邪悪で野蛮で官能的なブラックメタルの良作!
★★★★★
スウェーデンのブラックメタルバンド、WATAINの2010年のアルバムです。Venom、Bathoryのミドルチューンにある野蛮さと、Dissectionの美しいメロディと展開を受け継いだようなアルバムだと思います。ブラストが少なめでスピード感にあふれてるわけでもありませんが、悪魔的パワーの漲る、とても良いアルバムだと思います。
前作SWORN TO THE DARKでは、冷たく疾走するトレモロピッキングと低音のミドルリフの使い分けや、低音と高音のメリハリの効いたクリーンな音質、徐々に盛り上がっていく展開で、儀式めいた暗黒の世界を感じさせましたが、このアルバムでは方向性を若干変えて来ました。
ミドル〜すこし速めのリフは、ザクザク刻むのではなく、非常にシンプルで、古典ブラックメタルの、血塗れの斧を振り上げて「ヘイル!」と雄たけびをあげるような野蛮な高揚感があります。これを基盤に、そこにブラックメタルらしい邪悪なトレモロピッキングリフや冷酷で官能的なメロディが加わって、ドラマティックな悪魔賛歌を作り上げています。音質は、前作よりも低音が軽めですが、それが生生しく魅力的に感じられます。

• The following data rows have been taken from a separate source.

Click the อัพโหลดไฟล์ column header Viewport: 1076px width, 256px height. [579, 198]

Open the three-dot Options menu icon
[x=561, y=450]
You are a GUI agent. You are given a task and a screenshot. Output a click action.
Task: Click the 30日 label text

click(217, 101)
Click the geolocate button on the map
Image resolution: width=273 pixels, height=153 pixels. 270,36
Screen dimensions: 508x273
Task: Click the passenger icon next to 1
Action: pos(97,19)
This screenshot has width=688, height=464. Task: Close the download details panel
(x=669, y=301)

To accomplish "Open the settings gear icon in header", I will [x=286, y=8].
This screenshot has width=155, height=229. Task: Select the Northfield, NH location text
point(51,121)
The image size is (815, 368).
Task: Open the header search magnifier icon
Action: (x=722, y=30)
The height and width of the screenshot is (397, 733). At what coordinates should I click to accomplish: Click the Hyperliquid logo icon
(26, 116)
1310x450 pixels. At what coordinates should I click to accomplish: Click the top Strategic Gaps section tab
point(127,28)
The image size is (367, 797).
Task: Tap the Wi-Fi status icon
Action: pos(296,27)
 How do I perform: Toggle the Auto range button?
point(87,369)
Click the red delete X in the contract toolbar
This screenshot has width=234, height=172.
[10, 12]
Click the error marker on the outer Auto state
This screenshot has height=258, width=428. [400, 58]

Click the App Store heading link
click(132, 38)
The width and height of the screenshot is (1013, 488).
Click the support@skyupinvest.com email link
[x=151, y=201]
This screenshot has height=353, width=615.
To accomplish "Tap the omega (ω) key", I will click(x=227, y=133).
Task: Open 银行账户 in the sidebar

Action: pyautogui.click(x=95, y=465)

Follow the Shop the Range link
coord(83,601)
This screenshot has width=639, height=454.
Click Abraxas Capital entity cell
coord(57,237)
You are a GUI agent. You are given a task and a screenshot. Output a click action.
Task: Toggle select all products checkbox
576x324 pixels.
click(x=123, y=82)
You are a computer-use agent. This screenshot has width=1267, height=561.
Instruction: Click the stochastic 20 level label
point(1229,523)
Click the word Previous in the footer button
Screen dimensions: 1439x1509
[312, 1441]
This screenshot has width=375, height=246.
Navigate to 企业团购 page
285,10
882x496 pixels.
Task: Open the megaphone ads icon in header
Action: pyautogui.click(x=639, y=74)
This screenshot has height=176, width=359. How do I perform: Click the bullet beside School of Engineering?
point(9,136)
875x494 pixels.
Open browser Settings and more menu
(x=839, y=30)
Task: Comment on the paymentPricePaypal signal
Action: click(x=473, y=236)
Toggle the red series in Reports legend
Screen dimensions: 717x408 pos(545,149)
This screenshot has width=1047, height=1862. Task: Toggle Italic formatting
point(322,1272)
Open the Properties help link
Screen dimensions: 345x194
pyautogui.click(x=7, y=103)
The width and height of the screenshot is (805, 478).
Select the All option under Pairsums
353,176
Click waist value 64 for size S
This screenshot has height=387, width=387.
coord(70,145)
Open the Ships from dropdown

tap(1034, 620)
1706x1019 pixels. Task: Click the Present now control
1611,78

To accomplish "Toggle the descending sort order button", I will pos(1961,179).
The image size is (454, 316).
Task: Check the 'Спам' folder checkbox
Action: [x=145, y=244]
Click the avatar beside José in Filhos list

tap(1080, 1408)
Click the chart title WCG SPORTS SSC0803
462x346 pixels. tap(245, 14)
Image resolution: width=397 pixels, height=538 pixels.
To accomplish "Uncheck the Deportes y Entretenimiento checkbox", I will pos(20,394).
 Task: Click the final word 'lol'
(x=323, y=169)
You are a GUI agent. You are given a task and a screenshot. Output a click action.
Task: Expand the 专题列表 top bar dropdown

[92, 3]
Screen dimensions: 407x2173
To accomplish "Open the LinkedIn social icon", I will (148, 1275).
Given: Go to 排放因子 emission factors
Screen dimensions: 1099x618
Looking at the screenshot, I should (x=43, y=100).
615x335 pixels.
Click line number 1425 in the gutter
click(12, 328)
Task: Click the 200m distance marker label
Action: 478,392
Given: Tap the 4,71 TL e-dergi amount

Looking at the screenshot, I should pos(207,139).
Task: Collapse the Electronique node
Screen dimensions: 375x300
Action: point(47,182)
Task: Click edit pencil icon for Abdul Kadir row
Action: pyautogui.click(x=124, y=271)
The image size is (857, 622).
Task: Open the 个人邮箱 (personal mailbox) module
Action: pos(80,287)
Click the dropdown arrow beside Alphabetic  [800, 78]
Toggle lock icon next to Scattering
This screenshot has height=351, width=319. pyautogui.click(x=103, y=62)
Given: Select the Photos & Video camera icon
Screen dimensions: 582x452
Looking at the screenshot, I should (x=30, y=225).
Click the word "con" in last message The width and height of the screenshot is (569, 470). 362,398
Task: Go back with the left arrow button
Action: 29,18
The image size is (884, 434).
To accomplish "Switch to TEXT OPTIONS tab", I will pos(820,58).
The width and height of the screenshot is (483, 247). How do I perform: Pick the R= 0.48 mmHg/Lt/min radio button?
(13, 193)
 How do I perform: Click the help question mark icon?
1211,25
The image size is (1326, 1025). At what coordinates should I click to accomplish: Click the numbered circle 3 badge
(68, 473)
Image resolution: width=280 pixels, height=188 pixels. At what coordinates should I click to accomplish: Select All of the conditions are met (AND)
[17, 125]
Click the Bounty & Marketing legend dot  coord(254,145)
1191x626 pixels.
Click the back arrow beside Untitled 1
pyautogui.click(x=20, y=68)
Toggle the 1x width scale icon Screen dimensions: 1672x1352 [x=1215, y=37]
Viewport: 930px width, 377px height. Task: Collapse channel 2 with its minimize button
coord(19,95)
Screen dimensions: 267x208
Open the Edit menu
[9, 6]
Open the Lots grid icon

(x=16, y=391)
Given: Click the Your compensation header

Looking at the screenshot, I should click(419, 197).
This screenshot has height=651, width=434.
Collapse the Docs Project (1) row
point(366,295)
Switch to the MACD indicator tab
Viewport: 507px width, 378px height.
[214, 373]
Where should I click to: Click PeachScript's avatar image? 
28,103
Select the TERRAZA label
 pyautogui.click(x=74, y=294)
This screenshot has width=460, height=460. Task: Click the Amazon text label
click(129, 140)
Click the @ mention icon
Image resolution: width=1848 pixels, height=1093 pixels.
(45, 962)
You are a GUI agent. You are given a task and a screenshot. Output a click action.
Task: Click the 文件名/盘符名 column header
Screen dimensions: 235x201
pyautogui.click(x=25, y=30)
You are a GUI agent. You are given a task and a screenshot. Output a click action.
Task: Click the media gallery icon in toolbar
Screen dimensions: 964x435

クラシカルであったりブルータルであったり神秘的であったりという側面が期待されがちな風潮の中で、過剰な攻撃性を廃しながら、わきあがる血と邪悪な躍動感を蘇らせ、その上で怪しく美しいメロディも奏で、素晴らしい展開で感動もさせてしまうのは、なかなかの個性だと思います。
激しさはありませんが、蛮勇と官能のブラックメタルのエッセンスが凝縮されています。暗闇で拳を振り上げて「ヘイル!ヘイル!」とやりたくなります。
メタルに邪悪なパワーとドラマを求める人にオススメです。